▶ [PAGE EXCERPT]
You are viewing a plain text version of this content. The canonical link for it is here.
Posted to java-user@lucene.apache.org by Marcus Herou <ma...@tailsweep.com> on 2009/02/01 11:42:59 UTC
Re: Group by in Lucene ?

Yep, you are correct, this is a lousy implementation which I knew when I
wrote it.

I'm not interested in the entire document just the grouping term and the
docId which it is connected to.

So how do I get hold of the TermDocs for the grouping field ?

I mean I probably first need to perform the query: searcher.search(...)
which would give me set of doc ids. Then I need to group them all by for
instance: "ip-address", save each ip-address in another set and in the end
calculate the size of that set.

i.e the equiv of: select count(distinct(ipAddress)) from AccessLog where
date='2009-01-25' (optionally group by ipAddress ?)


//Marcus





On Wed, Jan 28, 2009 at 3:02 PM, Erick Erickson <er...@gmail.com>wrote:

> At a quick glance, this line is really suspicious:
>
> Document document = this.indexReader.document(doc)
>
> From the Javadoc for HitCollector.collect:
>
> Note: This is called in an inner search loop. For good search performance,
> implementations of this method should not call
>
> Searcher.doc(int)<file:///C:/lucene-2.1.0/docs/api/org/apache/lucene/search/Searcher.html#doc%28int%29>or
>
> IndexReader.document(int)<file:///C:/lucene-2.1.0/docs/api/org/apache/lucene/index/IndexReader.html#document%28int%29>on
> every document number encountered. Doing so can slow searches by an
> order
> of magnitude or more.
>
> You're loading the document each time through the loop. I think you'd get
> much better
> performance by making sure that your groupField is indexed, then use
> TermDocs (TermEnum?)
> to get the value of the field.
>
> Best
> Erick
>
>
>
> On Wed, Jan 28, 2009 at 6:43 AM, Marcus Herou <marcus.herou@tailsweep.com
> >wrote:
>
> > Hi.
> >
> > This is way too slow I think since what you are explaining is something I
> > already tested. However I might be using the HitCollector badly.
> >
> > Please prove me wrong. Supplying some code which I tested this with.
> > It stores a hash of the value of the term in a TIntHashSet and just
> > calculates the size of that set.
> > This one takes approx 3 sec on about 0.5M rows = way too slow.
> >
> >
> > main test class:
> > public class GroupingTest
> > {
> >    protected static final Log log =
> > LogFactory.getLog(GroupingTest.class.getName());
> >    static DateFormat df = new SimpleDateFormat("yyyy-MM-dd");
> >    public static void main(String[] args)

▶ [EXERCISE DETAILS]
Reproduce the Lucene group-by thread verbatim between "which would give" and "calculate the size of that set.", inclusive.

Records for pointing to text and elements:
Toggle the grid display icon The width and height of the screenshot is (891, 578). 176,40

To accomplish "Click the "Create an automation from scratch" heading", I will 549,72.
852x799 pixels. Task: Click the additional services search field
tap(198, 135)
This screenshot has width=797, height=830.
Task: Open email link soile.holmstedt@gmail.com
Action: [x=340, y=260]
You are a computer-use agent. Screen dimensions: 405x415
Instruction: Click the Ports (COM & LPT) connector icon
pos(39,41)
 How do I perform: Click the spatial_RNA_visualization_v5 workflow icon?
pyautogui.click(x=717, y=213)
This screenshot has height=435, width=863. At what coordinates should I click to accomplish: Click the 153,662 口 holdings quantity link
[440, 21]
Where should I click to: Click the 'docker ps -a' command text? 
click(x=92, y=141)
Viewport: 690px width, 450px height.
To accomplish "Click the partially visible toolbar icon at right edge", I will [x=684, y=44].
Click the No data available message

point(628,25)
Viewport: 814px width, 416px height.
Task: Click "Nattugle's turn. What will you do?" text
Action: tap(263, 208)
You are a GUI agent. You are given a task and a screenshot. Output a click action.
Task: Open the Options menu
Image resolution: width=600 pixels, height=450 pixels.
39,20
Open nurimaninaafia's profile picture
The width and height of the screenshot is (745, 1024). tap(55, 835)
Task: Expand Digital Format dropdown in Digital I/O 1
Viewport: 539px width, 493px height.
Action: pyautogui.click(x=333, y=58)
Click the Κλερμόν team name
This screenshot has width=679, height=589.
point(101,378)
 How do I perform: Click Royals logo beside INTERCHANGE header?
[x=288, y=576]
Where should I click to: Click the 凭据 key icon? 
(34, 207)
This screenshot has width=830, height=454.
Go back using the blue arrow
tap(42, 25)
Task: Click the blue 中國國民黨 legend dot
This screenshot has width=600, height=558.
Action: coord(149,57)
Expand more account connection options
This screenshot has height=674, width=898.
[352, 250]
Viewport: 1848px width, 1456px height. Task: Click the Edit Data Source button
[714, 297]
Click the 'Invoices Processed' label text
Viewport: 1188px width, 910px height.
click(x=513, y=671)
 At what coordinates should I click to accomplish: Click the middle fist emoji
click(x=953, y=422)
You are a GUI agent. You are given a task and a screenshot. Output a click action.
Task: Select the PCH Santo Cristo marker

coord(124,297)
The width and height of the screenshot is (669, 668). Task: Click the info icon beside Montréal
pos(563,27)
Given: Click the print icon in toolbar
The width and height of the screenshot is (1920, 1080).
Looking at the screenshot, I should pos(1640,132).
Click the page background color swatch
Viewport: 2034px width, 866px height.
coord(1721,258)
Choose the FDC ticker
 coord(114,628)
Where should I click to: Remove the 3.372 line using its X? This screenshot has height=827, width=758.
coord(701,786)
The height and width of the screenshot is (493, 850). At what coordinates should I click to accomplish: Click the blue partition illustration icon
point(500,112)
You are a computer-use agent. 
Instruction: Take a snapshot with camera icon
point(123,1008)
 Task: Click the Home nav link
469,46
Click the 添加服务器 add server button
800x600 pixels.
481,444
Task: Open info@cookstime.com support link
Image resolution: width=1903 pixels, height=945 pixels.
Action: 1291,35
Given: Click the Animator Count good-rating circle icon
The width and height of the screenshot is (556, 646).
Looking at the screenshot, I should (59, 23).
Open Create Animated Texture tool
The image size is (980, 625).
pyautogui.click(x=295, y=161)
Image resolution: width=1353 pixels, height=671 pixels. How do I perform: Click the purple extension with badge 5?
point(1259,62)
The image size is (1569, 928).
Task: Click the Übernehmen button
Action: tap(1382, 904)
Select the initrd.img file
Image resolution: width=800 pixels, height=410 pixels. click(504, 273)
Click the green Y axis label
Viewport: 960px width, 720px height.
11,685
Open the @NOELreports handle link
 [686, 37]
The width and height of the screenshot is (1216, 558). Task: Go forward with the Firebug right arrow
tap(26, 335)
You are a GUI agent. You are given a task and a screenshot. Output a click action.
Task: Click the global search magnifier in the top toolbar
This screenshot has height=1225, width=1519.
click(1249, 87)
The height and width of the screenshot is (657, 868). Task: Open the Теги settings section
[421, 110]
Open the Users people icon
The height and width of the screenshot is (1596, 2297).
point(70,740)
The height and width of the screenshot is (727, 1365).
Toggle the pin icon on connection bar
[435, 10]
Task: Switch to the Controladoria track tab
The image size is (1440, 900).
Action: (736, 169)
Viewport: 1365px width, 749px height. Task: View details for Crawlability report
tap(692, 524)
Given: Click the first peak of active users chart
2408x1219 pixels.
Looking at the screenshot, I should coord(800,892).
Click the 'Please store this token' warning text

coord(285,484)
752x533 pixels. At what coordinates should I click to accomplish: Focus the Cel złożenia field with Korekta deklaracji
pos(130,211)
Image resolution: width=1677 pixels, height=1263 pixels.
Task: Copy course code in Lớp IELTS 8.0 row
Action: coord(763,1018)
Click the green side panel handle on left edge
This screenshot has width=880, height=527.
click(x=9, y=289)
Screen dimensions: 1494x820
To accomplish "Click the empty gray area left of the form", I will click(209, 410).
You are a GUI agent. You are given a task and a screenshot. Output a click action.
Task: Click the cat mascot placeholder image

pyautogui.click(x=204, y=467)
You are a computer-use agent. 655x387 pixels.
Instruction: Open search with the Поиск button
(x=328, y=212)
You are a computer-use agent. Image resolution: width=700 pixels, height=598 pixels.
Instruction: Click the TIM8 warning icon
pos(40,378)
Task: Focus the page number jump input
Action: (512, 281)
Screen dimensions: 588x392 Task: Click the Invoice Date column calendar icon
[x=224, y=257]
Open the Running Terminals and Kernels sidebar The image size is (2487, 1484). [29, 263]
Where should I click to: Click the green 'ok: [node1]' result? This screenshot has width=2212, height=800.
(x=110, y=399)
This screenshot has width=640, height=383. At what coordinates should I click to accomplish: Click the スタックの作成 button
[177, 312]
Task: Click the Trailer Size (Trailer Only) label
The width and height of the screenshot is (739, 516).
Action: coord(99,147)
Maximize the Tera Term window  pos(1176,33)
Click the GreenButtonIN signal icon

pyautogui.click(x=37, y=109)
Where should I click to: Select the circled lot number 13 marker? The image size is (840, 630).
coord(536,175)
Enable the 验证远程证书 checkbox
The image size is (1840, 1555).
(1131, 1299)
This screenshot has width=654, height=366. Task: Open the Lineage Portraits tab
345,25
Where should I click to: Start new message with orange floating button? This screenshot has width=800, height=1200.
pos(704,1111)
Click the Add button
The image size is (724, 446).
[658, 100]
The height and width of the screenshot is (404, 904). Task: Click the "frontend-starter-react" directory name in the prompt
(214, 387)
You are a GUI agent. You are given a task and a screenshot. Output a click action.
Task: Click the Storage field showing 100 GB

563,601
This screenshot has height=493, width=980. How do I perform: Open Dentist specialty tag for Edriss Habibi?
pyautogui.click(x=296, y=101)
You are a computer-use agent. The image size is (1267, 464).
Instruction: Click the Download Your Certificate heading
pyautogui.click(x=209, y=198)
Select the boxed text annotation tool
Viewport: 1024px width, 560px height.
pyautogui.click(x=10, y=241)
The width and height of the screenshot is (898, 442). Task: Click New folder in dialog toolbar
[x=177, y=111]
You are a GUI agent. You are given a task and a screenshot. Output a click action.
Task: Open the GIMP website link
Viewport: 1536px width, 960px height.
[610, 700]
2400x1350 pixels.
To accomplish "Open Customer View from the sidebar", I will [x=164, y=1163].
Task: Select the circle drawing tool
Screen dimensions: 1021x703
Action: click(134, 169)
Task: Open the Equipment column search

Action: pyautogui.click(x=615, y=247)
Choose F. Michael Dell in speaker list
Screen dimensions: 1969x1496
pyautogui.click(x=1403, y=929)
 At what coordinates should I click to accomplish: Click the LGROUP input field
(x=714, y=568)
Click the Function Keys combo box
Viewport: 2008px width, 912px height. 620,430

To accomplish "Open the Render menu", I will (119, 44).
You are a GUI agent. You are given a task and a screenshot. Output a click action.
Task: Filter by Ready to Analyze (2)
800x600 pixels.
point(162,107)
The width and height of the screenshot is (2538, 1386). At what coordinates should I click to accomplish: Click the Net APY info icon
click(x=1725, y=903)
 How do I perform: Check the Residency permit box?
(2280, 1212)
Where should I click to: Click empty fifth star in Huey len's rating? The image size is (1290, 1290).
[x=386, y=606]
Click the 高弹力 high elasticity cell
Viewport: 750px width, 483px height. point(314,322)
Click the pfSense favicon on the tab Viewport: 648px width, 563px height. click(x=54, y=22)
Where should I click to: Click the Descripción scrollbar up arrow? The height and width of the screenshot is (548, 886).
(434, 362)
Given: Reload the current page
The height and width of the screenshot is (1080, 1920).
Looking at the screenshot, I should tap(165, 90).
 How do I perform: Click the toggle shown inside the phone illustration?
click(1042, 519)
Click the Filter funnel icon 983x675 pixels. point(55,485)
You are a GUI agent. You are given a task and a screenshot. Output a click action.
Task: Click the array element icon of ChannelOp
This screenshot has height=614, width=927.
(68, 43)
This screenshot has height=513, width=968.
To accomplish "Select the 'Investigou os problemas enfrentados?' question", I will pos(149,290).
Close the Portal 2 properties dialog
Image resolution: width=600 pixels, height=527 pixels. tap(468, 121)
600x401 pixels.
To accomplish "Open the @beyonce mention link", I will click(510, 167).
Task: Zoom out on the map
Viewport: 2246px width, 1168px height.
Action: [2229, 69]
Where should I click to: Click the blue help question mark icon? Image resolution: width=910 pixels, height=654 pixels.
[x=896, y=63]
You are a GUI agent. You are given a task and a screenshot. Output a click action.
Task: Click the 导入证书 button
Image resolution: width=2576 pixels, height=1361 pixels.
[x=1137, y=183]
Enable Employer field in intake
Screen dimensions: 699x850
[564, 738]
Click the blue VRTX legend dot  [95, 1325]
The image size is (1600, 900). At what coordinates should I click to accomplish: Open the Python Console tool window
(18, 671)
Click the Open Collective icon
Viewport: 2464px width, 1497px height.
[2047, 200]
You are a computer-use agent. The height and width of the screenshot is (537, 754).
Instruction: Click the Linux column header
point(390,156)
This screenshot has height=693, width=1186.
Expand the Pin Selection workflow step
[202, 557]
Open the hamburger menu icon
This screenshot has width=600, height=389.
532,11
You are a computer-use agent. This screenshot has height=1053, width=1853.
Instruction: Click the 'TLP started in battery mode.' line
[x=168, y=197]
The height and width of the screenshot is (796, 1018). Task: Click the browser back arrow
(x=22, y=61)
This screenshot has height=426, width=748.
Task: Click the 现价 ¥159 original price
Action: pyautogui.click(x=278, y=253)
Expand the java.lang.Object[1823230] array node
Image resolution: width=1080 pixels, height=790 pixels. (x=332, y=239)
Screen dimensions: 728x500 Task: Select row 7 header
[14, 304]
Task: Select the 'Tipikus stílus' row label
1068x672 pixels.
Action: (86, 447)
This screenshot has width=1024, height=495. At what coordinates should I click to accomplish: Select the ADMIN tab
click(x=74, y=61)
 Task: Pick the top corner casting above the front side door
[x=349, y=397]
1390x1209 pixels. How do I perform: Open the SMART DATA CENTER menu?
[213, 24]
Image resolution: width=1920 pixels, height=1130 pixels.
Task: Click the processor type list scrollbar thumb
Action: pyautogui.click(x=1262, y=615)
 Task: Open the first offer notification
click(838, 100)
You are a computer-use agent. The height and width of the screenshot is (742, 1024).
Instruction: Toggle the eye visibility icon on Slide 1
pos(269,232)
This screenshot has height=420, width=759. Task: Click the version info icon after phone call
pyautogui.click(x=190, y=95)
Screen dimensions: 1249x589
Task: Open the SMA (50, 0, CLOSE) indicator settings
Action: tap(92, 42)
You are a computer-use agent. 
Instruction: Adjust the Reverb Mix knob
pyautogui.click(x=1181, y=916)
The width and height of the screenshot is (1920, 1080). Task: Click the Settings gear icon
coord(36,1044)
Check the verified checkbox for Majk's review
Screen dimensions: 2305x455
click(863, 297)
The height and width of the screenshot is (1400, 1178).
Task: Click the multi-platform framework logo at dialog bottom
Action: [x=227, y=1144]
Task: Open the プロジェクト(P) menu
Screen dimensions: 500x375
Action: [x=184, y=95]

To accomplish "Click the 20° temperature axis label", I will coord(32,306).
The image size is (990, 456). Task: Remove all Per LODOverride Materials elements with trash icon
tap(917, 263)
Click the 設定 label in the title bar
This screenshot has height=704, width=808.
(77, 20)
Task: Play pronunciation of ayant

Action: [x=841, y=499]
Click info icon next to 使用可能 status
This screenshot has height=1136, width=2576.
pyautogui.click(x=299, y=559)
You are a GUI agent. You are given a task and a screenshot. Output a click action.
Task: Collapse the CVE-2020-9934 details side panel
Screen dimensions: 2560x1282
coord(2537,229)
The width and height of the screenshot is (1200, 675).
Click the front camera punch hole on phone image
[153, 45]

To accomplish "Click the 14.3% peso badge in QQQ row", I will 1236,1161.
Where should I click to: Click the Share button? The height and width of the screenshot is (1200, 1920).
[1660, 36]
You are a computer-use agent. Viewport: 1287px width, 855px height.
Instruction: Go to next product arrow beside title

▶ [SOLUTION FOR THIS PROBLEM]
which would give me set of doc ids. Then I need to group them all by for
instance: "ip-address", save each ip-address in another set and in the end
calculate the size of that set.